Long story short, I'm not 100% sold on it as the 'correct' way a forum is used. Thinking way back 20 years, most/all of the big boards were just boards. no sites. no gallery. no articles. no attachments. Use imageshack.
then they got acquired by the 3 big names and ruined.
and then photobucket & imageshack 404'ed half the internet and all the pictures died.

and that's when the forums all started to die off because corporate greed made them suck, ad bloated, dead pics, un-usable themes, and all the OG's left for greener pastures because they got annoyed with it.

So, I don't blame reddit or facebook or twitter. I blame money and greed. Free information became a profit and loss statement. To some extent, I'm guilty too. While I never went too crazy with ads, my site was very profitable for quite a few years in the mid 2000s and I spent more time managing ad sales then i did content or forward-thinking. I almost quit my job because I didn't need it. Luckily, i didn't because it didn't last forever. The ads dried up. The culture changed. Kids today don't do the things i grew up with 25 years ago that made it a hit.

I guess it's kinda like owning the last disco in the 80s. Glam metal was the thing, not roller skating to the beegee's.
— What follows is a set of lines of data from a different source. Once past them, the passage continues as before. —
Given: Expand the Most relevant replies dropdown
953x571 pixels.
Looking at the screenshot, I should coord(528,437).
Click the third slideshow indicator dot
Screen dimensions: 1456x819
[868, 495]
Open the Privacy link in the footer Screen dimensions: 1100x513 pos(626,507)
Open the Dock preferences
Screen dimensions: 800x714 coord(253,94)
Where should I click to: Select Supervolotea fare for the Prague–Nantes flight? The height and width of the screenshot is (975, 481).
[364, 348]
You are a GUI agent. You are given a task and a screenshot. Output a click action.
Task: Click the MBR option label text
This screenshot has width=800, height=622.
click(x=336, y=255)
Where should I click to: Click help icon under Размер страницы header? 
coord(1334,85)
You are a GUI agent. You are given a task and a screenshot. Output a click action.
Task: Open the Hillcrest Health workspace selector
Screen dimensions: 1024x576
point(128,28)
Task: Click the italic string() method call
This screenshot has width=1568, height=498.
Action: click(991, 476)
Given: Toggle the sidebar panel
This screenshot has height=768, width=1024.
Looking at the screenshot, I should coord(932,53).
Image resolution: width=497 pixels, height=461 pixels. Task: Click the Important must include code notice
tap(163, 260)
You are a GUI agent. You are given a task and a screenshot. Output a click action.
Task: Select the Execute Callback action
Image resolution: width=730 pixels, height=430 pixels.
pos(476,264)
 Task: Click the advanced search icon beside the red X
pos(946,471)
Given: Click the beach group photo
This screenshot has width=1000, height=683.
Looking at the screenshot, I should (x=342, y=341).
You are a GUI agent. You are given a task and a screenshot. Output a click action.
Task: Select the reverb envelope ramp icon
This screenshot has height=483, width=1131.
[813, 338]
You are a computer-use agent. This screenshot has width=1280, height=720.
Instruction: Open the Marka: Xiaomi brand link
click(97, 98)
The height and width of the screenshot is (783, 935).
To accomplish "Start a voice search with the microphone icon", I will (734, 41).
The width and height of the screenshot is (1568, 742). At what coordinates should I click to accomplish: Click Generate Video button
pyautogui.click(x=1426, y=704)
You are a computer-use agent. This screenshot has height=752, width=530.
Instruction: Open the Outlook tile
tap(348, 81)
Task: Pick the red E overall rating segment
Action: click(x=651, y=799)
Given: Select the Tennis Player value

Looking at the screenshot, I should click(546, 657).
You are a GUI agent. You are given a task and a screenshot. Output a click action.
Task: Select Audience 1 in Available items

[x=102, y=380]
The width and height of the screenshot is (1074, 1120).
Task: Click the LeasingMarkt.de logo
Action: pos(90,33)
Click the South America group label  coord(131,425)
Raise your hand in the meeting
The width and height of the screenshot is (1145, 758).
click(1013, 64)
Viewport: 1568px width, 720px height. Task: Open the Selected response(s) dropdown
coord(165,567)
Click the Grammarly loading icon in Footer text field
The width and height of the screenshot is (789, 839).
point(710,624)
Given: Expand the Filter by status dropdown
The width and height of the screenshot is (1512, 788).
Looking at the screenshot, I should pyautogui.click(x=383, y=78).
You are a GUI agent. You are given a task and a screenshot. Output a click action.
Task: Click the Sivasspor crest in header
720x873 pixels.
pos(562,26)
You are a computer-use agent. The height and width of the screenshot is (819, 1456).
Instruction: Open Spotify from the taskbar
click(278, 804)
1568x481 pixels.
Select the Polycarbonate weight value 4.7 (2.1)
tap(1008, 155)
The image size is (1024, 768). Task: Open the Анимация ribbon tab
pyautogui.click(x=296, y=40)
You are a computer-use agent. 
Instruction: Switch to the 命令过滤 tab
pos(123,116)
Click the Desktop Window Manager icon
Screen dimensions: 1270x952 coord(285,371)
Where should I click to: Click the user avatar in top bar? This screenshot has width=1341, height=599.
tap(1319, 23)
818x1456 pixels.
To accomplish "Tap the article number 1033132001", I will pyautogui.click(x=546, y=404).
Hey, some people still like the beegee's. I think.
 
My point is that XenForo is a discussion platform, not an article management system.

You are buying apples and expecting oranges.

XenForo is a forum. Expecting article publishing capabilities from a forum seems a little odd to me.

People wouldn’t install Wordpress and expect a full XenForo style forum as default, so what Is the difference in expecting article management tools similar to Wordpress?

Similarly, with some html knowledge plenty can be achieved using the built in article forum type and custom fields.

I am not against the idea, but I think article delivery is the responsibility of us as webmasters not XenForo, a forum developer.
Or you can have both... a Wordpress blog and a XenForo forum in the same website. That's what I did. Though, admittedly, I haven't really leveraged the blog side of the site much.

This is about IMDB's forums where they talk about how they miss it since they closed it years ago. This thread was created hours ago.

I fished out for you those messages relevant for us to make a point.

As you see, this is how the population sees us, this is their perception:

It has been my contention that the special interest social media pendulum has already started it's BIG swing back towards forums (like ours).

Forums have a LOT of advantages over the Big Tech social media sites. The ability to curate / archive topics in a forum is huge. Forums are far more easily searched, too. Forums are not a single linear "feed" like Reddit or Facebook. Forums are versatile and organized. Forums are generally owned and run by an individual / private owner rather than giant corporations who are more inclined to censor and ban users that could jeopardize their "ESG scores" or don't toe the politically correct line du jour. To wit... "Facebook jail." A lot of people are getting tired of it.

We STILL hear the canard that "forums are dead." Baloney. Mine's a bit over a year old and growing very nicely.
 
mobile also has voice to text advantages, though. dictation can save the long-thumbed responses.
I have had mixed results with voice typing. I can't exactly use it when I am sitting in my office posting on a break and I have an awful tendency to edit on the fly, which voice typing is not so good for, rather than typing the whole post and then editing.